William H. Gross, managing director of PIMCO, took Bernanke to task in his monthly newsletter for both the policy's failures.
"Central banks ... seem to believe that higher and higher asset prices produced necessarily by more and more quantitative easing will inevitably stimulate real economic growth via the spillover wealth effect into consumption and real investment," Gross wrote. "That theory requires challenge if only because it doesn’t seem to be working very well. Their near-zero-based interest rates and [quantitative easing] that have lowered carry and risk premiums have stabilized real economies but not returned them to old normal growth rates."
Also, there has been ample time for the economy to get up to speed.
"Low yields, low carry, future low expected returns have increasingly negative effects on the real economy," Gross wrote. "Granted, Chairman Bernanke has frequently admitted as much but cites the hopeful conclusion that, once real growth has been restored to ‘old normal,’ then the financial markets can return to those historical levels of yields, carry, volatility and liquidity premiums that investors yearn for. Sacrifice now, he lectures investors, in order to prosper later. Well, it’s been five years, Mr. Chairman, and the real economy has not once over a 12-month period of time grown faster than 2.5 percent."
Using the rather gothic-novel analogy of a “wounded heart” for the nation's economy and blood for the money that the Fed injects into the "patient," Gross said the Fed may be as much a part of the problem as Congress.

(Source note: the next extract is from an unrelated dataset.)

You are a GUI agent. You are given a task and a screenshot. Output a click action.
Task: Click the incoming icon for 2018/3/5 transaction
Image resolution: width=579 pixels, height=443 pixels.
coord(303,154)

“It’s your policies that may be now part of the problem rather than the solution. Perhaps the beating heart is pumping anemic, even destructively leukemic blood through the system. Perhaps zero-bound interest rates and quantitative easing programs are becoming as much of the problem as the solution. Perhaps when yields, carry and expected returns on financial and real assets become so low, then risk-taking investors turn inward and more conservative as opposed to outward and more risk seeking. Perhaps financial markets and real economic growth are more at risk than your calm demeanor would convey.”